Technology keeps reshaping the creative landscape: AI, immersive formats, new modes of performance. How is this influencing your vision for the future of MUTEK MX?
I believe we are at a turning point in our relationship with technology. When we started the project, we were pioneers in presenting the kind of experiences that involve the audiovisual aspect. Now, after 22 years, I no longer find the same inspiration in focusing solely on the benefits of technology, but rather a need to expose it from a critical perspective, with a leaning towards activism, towards awakening through art. The futuristic utopia that we imagined from a fictional space has caught up with us and is surpassing us as humanity. That is why it is so important that a platform like ours strives to provoke encounters to educate, debate, exhibit, and imagine futures in a responsible manner.
MUTEK has always championed experimentation. How do you keep a sense of risk and curiosity alive when the industry — and the world — is constantly shifting?
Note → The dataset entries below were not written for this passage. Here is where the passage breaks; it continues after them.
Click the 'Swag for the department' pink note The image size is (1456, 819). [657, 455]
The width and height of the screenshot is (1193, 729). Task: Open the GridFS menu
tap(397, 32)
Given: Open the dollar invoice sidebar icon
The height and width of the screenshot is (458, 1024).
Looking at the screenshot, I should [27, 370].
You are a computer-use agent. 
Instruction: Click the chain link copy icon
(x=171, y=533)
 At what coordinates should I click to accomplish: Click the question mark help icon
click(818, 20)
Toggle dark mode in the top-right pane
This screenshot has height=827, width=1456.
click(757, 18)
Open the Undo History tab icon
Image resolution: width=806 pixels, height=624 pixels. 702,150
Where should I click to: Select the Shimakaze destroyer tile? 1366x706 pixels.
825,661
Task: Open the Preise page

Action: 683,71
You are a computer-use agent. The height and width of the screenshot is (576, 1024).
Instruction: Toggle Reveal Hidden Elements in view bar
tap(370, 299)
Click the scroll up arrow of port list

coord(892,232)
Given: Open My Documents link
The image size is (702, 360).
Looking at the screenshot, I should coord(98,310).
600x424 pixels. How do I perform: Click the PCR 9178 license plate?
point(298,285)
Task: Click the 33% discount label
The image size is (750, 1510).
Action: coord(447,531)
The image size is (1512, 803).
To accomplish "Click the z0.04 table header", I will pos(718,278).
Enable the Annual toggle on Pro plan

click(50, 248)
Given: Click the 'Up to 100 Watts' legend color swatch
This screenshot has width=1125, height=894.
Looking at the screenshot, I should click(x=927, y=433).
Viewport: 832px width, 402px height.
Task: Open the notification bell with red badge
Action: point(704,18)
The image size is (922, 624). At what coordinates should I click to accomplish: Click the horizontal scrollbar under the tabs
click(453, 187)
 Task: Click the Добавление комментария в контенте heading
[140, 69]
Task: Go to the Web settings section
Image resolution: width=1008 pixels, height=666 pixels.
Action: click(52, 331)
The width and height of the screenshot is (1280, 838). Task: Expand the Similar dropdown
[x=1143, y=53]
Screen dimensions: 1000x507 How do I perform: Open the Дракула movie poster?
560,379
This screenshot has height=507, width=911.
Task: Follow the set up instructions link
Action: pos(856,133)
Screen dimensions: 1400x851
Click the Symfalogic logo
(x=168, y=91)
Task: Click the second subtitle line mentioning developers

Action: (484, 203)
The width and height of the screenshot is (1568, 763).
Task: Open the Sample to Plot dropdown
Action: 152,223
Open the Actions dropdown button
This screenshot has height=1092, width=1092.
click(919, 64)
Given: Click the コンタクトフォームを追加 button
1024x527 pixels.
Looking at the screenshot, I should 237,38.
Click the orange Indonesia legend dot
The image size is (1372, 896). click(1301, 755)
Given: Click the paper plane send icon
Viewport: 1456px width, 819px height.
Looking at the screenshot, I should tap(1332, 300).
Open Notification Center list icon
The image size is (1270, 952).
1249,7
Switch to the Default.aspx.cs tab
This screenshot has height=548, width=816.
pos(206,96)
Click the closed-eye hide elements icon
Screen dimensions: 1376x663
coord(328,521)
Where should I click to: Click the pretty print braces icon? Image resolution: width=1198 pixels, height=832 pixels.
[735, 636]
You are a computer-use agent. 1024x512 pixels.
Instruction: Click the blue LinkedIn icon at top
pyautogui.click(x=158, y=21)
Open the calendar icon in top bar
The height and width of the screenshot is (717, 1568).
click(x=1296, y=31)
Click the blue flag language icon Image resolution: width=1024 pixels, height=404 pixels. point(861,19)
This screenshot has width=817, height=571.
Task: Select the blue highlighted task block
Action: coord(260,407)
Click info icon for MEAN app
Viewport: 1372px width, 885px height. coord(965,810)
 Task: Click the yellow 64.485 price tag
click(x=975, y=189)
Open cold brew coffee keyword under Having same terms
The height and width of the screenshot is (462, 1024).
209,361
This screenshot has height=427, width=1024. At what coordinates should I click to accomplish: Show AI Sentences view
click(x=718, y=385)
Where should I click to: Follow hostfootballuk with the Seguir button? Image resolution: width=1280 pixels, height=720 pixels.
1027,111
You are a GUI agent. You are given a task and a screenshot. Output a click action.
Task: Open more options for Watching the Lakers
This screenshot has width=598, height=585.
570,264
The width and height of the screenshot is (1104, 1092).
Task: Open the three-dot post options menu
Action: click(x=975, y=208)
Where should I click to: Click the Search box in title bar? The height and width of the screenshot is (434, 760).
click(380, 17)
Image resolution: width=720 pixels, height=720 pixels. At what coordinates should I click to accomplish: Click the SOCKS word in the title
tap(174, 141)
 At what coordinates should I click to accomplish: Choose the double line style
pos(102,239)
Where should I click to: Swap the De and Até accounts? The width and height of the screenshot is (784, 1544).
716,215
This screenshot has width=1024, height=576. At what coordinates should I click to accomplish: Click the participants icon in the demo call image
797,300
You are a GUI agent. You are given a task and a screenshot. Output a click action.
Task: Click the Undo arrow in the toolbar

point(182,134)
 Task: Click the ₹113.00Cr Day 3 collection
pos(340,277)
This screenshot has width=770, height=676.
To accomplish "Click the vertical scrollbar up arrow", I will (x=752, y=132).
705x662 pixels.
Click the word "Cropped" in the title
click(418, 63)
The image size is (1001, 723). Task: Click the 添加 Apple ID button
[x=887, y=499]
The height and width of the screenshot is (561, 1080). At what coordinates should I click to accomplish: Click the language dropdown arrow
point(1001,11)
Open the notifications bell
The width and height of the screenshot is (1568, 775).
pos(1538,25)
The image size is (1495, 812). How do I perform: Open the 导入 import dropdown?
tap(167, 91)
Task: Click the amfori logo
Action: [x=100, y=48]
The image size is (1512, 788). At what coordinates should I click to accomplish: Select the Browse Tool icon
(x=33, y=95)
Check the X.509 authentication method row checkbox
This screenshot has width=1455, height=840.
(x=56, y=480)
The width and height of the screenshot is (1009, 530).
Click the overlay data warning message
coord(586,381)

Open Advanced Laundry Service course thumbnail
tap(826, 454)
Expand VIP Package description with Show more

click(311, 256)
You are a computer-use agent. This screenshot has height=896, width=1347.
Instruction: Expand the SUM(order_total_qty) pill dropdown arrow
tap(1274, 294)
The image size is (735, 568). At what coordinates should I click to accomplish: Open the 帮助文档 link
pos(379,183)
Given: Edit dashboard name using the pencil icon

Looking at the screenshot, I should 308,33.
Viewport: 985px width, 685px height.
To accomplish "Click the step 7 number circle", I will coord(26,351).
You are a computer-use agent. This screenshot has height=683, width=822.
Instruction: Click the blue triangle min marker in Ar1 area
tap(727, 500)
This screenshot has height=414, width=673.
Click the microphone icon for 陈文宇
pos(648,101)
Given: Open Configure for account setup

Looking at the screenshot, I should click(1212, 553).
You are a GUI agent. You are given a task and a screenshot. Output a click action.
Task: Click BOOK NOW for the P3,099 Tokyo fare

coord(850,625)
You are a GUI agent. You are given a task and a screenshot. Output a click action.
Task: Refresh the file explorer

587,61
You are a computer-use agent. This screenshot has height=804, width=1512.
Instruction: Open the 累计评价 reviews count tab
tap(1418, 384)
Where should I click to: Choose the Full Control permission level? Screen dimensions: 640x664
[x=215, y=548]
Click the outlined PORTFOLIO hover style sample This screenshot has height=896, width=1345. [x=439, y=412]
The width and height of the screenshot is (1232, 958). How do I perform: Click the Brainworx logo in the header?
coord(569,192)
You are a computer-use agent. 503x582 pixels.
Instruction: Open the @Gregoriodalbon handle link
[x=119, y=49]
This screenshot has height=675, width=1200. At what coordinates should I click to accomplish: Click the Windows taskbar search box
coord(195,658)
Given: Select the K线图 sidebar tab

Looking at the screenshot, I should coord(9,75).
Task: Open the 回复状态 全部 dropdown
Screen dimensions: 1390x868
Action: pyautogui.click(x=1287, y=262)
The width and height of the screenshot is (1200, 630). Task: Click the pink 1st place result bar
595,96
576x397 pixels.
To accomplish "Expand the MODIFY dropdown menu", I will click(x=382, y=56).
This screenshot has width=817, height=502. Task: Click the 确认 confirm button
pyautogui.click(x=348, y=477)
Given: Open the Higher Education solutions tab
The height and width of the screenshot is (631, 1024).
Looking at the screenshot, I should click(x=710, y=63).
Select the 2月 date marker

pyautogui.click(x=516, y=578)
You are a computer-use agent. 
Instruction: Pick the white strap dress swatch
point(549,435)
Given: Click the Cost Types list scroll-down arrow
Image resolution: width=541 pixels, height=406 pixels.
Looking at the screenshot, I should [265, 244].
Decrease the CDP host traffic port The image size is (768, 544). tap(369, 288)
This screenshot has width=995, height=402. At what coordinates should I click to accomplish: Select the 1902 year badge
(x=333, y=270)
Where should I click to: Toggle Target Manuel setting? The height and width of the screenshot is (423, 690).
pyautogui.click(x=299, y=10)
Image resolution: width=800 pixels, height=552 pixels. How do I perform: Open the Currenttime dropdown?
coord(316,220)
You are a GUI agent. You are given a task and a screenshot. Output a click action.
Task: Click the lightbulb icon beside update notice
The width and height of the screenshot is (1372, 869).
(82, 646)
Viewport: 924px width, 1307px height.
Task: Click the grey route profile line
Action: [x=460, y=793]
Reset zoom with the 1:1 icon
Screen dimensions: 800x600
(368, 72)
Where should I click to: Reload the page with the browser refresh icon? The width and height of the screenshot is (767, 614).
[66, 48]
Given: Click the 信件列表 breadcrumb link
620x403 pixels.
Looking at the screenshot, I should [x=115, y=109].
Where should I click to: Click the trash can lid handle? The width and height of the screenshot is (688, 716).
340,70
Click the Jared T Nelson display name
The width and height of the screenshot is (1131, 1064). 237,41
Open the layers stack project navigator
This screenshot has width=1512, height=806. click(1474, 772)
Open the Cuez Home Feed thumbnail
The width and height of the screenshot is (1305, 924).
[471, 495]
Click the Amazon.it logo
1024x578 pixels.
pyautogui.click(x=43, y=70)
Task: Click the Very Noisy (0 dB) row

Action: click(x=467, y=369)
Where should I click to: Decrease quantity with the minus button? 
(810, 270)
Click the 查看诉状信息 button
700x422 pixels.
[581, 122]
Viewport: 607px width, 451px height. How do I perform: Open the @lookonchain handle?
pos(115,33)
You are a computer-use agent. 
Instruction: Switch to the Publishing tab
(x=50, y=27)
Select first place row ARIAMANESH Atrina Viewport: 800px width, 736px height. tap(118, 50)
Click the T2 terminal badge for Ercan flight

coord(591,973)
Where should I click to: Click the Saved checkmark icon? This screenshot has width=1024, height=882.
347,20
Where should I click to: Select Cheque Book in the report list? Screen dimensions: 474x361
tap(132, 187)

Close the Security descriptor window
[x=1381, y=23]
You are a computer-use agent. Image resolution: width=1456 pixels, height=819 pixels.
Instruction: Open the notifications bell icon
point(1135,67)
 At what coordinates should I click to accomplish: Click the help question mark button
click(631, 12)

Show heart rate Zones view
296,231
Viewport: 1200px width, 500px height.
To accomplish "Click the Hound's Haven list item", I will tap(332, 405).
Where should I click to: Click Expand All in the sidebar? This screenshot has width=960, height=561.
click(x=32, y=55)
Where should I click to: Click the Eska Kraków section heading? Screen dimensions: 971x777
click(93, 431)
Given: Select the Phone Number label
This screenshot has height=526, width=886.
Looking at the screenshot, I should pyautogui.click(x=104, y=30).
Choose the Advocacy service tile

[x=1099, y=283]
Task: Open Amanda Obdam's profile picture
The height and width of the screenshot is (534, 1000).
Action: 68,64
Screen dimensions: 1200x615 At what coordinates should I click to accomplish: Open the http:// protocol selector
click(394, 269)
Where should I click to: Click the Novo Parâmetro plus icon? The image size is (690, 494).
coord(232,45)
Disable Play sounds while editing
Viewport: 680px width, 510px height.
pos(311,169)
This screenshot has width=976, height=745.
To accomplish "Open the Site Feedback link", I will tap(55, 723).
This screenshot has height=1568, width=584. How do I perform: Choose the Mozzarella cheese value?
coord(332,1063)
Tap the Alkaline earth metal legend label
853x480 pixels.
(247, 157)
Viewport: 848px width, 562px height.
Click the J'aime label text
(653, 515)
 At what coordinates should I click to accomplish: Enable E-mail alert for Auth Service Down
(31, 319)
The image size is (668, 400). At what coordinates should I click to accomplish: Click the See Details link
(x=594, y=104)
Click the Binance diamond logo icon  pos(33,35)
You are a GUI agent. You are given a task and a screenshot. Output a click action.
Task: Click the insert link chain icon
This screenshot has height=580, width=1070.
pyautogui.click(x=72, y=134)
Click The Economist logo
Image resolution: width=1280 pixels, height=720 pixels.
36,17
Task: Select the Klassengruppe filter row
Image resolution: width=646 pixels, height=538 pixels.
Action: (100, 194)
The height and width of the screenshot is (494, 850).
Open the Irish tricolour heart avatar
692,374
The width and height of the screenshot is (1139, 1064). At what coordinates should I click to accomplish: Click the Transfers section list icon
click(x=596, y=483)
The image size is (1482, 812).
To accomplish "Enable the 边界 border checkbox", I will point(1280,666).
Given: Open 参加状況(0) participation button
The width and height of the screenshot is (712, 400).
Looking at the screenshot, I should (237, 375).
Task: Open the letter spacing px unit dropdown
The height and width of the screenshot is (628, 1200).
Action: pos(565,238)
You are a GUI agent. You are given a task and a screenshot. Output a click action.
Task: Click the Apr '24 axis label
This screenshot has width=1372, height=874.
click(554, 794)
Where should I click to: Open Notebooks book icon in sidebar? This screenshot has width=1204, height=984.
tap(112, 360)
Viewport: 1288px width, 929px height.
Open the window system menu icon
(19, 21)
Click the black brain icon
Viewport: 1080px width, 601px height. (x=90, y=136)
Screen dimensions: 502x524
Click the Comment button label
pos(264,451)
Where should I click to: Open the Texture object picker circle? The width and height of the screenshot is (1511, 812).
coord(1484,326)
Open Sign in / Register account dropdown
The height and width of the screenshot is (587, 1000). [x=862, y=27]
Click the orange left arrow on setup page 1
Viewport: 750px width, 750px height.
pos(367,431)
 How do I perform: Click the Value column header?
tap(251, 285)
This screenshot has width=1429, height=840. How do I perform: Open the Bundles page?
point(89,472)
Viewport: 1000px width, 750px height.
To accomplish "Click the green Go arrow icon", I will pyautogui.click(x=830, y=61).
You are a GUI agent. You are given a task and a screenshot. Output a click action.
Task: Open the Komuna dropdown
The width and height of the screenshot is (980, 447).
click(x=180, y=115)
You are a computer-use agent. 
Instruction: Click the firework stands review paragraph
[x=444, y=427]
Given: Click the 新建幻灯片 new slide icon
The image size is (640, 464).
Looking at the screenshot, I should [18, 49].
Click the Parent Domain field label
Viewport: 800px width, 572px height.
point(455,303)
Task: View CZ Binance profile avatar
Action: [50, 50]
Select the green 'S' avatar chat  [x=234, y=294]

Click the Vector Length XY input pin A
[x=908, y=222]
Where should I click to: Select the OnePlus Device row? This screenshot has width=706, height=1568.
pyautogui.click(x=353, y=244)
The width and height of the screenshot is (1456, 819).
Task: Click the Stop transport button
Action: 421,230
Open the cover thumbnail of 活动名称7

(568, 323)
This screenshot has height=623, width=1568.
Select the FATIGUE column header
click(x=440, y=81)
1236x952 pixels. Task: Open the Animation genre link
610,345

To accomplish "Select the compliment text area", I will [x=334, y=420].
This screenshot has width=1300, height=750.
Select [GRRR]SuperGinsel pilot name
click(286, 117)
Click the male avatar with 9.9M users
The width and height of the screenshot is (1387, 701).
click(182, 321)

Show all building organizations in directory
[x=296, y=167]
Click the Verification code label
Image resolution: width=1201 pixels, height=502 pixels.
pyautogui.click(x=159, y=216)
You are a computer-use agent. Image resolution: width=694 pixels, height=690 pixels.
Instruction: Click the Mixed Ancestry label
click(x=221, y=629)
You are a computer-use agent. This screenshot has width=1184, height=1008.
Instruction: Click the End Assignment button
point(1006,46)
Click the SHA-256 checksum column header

Sometimes it can be suffocating to create and produce in such a rapidly changing context as the one we are currently experiencing. It seems as if there is never enough time, as if we are living with a syndrome of lack of attention, passion, and apathy towards knowledge and sensitivity. The pandemic marked a turning point in how we experience the world today. The natural continuity of generational inheritance collapsed, which is why it is so complex to talk to the new generations, especially those who were educated during the pandemic. All of this creates a hostile, yet fascinating ecosystem, because this situation is also a source of inspiration to find new ways of doing things, new challenges, and new risks.
If you were a hotel, which one would you be?
Benesse House in Naoshima Island, Japan.